Using the records below, give the number of lines where the string "computer" shows up. Add nothing to it.

Data extracted from a collection:
BEGIN

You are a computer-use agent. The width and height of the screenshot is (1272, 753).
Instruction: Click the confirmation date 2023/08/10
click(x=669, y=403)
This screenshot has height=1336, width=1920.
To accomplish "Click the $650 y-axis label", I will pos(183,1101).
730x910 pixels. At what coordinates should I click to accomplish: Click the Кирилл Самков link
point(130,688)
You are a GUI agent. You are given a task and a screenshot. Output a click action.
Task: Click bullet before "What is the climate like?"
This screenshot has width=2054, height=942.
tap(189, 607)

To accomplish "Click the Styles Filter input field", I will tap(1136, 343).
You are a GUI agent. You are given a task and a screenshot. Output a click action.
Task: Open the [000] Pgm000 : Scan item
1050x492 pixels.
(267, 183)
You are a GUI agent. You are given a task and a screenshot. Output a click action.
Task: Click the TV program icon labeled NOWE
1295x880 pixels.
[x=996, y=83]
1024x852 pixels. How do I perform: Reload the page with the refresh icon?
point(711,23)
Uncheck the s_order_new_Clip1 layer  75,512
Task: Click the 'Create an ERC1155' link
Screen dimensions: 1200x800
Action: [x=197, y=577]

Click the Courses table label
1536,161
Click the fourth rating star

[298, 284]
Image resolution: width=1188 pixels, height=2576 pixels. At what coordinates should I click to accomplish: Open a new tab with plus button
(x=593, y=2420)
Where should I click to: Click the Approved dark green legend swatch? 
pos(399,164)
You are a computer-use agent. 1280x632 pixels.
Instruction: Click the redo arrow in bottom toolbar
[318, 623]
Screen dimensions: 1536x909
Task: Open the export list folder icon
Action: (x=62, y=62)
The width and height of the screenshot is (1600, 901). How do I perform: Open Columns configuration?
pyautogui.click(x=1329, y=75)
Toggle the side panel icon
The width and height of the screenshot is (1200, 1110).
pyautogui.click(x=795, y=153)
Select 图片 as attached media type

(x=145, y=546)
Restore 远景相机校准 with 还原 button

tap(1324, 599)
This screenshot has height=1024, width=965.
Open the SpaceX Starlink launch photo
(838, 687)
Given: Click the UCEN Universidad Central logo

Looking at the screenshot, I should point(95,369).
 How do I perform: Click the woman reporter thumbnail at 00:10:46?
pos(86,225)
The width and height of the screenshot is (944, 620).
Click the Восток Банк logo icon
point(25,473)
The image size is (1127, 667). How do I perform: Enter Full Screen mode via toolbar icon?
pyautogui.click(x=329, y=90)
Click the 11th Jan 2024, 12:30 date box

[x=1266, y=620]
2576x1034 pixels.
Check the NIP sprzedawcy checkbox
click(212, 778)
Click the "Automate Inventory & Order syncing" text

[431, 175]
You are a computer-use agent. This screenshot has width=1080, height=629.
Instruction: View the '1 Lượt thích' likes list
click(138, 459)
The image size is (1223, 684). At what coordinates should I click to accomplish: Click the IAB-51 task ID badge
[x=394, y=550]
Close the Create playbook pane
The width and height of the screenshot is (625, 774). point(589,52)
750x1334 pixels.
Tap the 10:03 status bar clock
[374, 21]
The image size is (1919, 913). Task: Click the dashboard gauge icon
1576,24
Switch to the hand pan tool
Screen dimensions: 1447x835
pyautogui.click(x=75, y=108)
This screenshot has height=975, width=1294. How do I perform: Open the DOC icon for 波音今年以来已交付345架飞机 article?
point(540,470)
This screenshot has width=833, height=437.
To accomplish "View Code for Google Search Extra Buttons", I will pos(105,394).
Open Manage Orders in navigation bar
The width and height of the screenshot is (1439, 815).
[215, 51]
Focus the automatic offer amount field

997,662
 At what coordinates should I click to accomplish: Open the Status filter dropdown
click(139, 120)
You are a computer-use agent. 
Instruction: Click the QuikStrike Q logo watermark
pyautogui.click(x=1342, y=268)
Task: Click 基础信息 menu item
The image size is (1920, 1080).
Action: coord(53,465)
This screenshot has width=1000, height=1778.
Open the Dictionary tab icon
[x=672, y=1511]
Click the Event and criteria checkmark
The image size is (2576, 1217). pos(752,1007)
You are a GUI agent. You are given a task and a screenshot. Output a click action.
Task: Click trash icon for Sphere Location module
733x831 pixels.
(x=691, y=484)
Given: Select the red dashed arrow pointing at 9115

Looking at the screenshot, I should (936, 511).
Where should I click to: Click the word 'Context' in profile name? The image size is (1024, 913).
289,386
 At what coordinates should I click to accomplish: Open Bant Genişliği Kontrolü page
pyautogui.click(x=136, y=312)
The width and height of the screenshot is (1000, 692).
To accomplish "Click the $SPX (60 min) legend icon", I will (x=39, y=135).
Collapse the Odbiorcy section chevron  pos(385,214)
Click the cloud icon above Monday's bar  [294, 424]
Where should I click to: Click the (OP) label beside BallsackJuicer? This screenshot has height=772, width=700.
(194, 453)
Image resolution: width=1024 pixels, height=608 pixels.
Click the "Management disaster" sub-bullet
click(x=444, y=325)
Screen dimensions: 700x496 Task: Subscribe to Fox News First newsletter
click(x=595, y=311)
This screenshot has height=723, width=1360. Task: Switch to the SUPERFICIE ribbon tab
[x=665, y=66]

END

● Written solution
4